İstenenler:
a. Betonlaşma yazısında "Özellikle elektriğin alt" ifadesinden "sıkıntısı da katlanmıştır..." ifadesine kadar uzanan her şeyi hiçbir değişiklik yapmadan yazar mısınız?
b. Betonlaşma yazısında "Betonlaşma, şehir nüfusunun" diye başlayan paragrafı, temel bilgilerini koruyarak kısa bir madde listesine dönüştürür müsünüz?
c. Betonlaşma yazısını kaldığı yerden sürdürür müsünüz?

Kaynak:
# # # #
Betonlaşmayı yapanlar ve imar verenler hep bu materyalist anlayışın insanları...
Oysa kişisel çıkarlardan önce toplum düşünülmeliydi... Toplum çıkarları düşünülmeden betonlaşmaya sebep olanların başta belediyeler olduğunu biliyoruz...
Sonradan daha fazla yetkilerle donatılan şehircilik bakanlığı da bu işin tuzu biberi olmuştur... Şimdilerde ise yatay mimariden söz ediliyor...
Büyük şehirlerde artık yatay mimarinin uygulanacağı arsa da kalmadı...
Betonlaşma, şehir nüfusunun artmasına da sebep olmuş, elektrik, su, gaz, kanalizasyon, internet, telefon yeterince sağlıklı ve istikrarlı bir dengeye oturtturulamamıştır...
Özellikle elektriğin alt yapısına masraf etmeden, sırf para toplanmasının hedeflenmesi ve elektriğin ani kesilip, bağlanması sonucu, elektrikli aletlerin bozulmasının hesabı sorulamamaktadır...
Aynı zamanda fiyat oyunlarına ek olarak, TRT payı, kayıp kaçak bedellerinin dayatılması da adaletle bağdaşmıyor...
İnternet ise aynı tekelci zihniyetle kampanya tuzakları ve limit oyunlarıyla sözleşme şartlarını da hiçe sayarak insanları sömürmeye adaletsizce devam ediyor...
Şehirlerde insan sayısı artıkça, ulaşım ve trafik sıkıntısı da katlanmıştır...
Nüfusun düşürülmesi gerekirken, aksine kentsel dönüşümle daha da artırılmıştır...
Ne yazık ki imarın ranta dönüşmesi sonucunda, 3 katlı binaların 7 kata, beş katlı binaların 8-10 kata çıkması, nüfusu biraz daha artırmıştır. 
Sık sık elektriklerin kesilmesi, su sıkıntıları, telefonların deprem ve diğer zamanlarda çekmemesi topluma eziyetten başka bir şey getirmemiştir... 
Kalabalıklaşan şehirlerde park sorunu da çözülememiştir, arabaların yaya kaldırımlarına kadar çıkarılması ve de engellilere zarar verecek şekilde park etmesi de toplumu iyice germektedir...
# # # #
Verilen Bilgiler:
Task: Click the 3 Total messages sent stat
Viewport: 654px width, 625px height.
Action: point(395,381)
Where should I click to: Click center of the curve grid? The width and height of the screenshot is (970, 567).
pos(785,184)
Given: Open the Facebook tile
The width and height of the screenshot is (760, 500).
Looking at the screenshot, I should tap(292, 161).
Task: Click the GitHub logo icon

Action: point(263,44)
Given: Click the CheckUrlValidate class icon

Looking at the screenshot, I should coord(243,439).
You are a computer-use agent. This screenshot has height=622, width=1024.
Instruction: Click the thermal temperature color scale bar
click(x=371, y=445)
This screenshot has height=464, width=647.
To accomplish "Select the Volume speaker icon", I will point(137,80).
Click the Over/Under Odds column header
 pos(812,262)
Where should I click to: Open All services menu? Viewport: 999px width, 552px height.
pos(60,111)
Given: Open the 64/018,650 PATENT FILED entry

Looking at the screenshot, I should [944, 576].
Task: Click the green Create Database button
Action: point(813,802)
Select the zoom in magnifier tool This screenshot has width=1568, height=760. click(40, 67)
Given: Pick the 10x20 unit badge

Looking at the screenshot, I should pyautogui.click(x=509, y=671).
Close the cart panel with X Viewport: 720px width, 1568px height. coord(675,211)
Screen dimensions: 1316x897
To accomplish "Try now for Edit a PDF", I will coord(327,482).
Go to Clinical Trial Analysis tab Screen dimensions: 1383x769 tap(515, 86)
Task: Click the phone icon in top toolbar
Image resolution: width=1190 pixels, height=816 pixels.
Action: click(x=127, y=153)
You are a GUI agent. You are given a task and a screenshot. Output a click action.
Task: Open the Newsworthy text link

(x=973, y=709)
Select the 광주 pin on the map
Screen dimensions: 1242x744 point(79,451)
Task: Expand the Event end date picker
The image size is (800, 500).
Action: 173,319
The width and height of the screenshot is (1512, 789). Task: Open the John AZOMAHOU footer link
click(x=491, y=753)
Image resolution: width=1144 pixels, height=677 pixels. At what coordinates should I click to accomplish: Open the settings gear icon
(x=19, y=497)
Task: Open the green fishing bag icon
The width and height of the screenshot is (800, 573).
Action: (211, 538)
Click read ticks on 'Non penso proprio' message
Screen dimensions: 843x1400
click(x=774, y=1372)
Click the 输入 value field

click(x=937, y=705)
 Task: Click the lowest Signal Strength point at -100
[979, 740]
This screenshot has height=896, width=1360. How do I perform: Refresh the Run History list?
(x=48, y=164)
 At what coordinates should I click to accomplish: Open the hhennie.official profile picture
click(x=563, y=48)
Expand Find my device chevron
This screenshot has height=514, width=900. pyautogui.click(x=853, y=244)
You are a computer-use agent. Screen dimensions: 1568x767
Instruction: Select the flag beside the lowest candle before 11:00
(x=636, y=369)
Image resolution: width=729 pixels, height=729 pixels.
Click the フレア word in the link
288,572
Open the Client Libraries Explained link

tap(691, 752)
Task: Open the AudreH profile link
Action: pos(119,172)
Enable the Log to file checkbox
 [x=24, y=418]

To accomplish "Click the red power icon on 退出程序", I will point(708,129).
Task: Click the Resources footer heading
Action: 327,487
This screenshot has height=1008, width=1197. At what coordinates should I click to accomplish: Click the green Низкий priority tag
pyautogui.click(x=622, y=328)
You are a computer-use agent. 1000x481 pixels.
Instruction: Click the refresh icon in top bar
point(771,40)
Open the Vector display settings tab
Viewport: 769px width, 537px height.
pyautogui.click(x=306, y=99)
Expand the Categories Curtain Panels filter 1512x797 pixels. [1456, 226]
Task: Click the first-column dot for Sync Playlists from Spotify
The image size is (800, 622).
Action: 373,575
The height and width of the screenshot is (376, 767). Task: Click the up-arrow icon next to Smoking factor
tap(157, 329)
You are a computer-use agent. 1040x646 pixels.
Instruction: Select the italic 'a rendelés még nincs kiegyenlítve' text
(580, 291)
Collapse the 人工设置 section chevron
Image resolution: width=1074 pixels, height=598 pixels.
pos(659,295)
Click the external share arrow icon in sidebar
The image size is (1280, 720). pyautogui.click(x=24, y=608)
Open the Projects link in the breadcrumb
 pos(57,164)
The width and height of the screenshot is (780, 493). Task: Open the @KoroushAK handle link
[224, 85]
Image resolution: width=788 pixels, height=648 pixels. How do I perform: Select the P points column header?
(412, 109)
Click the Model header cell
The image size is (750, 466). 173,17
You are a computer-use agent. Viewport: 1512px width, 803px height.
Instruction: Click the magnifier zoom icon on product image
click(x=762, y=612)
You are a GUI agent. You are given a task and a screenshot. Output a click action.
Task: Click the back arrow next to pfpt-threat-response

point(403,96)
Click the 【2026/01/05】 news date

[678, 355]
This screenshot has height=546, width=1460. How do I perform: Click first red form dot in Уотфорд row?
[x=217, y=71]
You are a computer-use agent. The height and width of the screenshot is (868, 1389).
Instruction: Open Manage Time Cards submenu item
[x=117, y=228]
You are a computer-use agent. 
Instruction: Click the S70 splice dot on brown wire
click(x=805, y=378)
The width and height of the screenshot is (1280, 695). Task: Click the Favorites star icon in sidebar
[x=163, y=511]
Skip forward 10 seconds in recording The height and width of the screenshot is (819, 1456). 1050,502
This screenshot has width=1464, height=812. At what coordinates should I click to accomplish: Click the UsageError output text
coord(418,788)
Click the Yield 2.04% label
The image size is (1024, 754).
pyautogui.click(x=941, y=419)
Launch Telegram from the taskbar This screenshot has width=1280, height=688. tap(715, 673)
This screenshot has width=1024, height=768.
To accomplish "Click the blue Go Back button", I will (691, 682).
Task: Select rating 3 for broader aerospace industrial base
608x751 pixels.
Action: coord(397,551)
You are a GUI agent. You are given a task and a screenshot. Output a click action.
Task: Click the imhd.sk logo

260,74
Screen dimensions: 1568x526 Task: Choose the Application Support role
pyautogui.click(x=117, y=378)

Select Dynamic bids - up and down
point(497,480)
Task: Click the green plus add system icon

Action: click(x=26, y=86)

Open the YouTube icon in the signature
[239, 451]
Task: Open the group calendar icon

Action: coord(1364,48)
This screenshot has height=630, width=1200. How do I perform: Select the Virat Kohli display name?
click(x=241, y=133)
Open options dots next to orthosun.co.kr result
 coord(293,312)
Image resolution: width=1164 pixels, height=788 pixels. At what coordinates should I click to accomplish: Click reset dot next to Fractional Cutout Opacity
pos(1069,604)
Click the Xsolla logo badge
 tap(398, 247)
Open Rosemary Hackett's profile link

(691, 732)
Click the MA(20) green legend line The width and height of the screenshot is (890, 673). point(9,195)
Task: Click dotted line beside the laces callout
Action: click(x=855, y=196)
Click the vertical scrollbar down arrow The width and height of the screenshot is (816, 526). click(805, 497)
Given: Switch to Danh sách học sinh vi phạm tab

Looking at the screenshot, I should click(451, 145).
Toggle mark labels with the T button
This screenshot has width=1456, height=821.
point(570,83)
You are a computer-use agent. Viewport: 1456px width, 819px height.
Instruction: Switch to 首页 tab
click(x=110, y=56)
# # # #
Görevlere Göre Yanıtlar:
a.
Özellikle elektriğin alt yapısına masraf etmeden, sırf para toplanmasının hedeflenmesi ve elektriğin ani kesilip, bağlanması sonucu, elektrikli aletlerin bozulmasının hesabı sorulamamaktadır...
Aynı zamanda fiyat oyunlarına ek olarak, TRT payı, kayıp kaçak bedellerinin dayatılması da adaletle bağdaşmıyor...
İnternet ise aynı tekelci zihniyetle kampanya tuzakları ve limit oyunlarıyla sözleşme şartlarını da hiçe sayarak insanları sömürmeye adaletsizce devam ediyor...
Şehirlerde insan sayısı artıkça, ulaşım ve trafik sıkıntısı da katlanmıştır...

b.
- Betonlaşma, şehir nüfusunun artmasına yol açmıştır.
- Elektrik, su, gaz, kanalizasyon, internet ve telefon hizmetleri yeterince sağlıklı ve istikrarlı bir dengeye oturtulamamıştır.

c.
Sadece arabalar değil, aynı zamanda esnaf da uyanıklık yapıp, rant uğruna kaldırımları işgal etmiştir...
Devletin denetim yapmaması sonucunda bu  tür, insan hakları konularını, Kaymakamlıklara, bildirdiğimiz halde hiçbir netice de alamadık...
Suyun, tuvaletlerin ve mezarlığın parayla satıldığı bir şehirde her şey bozuktur... Çünkü her şey paraya tahvil edilmiş ve de insanî özellikler ihmal edilmiştir...
Günümüzdeki ekonomik sistem, bencil insan tipini de beraberinde oluşturmuştur...
Ekonomi, her konuyu belirler hale gelmiştir.
Materyalist anlayış, en çok da şehirlerde tavan yapmaktadır...
Materyalist sistemler böyle işliyor, kapitalist ve komünist diye ayırmaya da gerek yok,  bu sistemlerin hepsi seküler ve materyalisttir...
Paranın araç olmaktan çıkıp, amaç haline getirilmiş bir ülkede, yalan, sahtekârlık, darp, gasp, hırsızlık, rüşvet, adam kayırma, çetecilik ve cinayetlerin önlenmesi mümkün değildir... Bu durumda adaletten de söz edilemez.  
İŞÇİ EMEKLİLERİ ÜVEY EVLAT MI?
Memur emeklileri en azından toplu sözleşme yaparak, durumu biraz daha iyileştirebiliyorlar, ama işçi emeklileri için bu şans da yok...
İşçi emeklilerinin sahibi yok...
Devlet işçi emeklileriyle bir pazarlığa oturmuyor, kısacası iktidarın kendi insafına kalmış,  milyonlarca kişi açlık sınırı altında para alıyor...
2020 için açlık Sınırı: 2 Bin 374 Lira, Yoksulluk Sınırı: 7 Bin 733 Lira... 
Üstelik az da olsa sağlık ve ilaç parasının kesilmesini de hesaba katmak gerekiyor...
İşçi emeklisinin bir işte çalışmasının, hem vergi hem maaşının bir kısmının devlet tarafından kesilmesi, adaletle veya asgari bir mantıkla açıklamak mümkün değildir...
Aslında her şeyi bir kenara bırakalım, en azından SSK’dan emeklilerin memurların ücreti ve sosyal şartlarına eşitlenmesi gerekmez mi?
Hani, az alana çok, çok alana az zam yapılacaktı?  Bu noktada nasıl adaletli olacağız?  
ENFLASYON ALDATMACA MI? 
Arabalara, beyaz eşyaya yapılan zamlara bakıldığında enflasyonun yüzde 300’e kadar yükseldiğine şahit oluyoruz...
Doların artması, para basılması gibi meseleler de devreye girdiğinde paranın alım güzünün iyice düştüğü anlaşılıyor...
Geçenlerde maliyeden sorumlu bakanSizin dolarla ne işiniz var?” mealinde bir laf etti... Doların yükselmesi, enflasyonun da artması demektir...
Bu durum, satın alma gücümüzün biraz daha zayıflaması anlamına gelir... Kısacası dolarla bir işimiz yok, ama paranın satın alma değerini düşmesi, tabii ki beni ve de mutfağımı yakından ilgilendiriyor. Zaten dolar arttığında,  her şeyin artığı herkes tarafından bilinen bir gerçek...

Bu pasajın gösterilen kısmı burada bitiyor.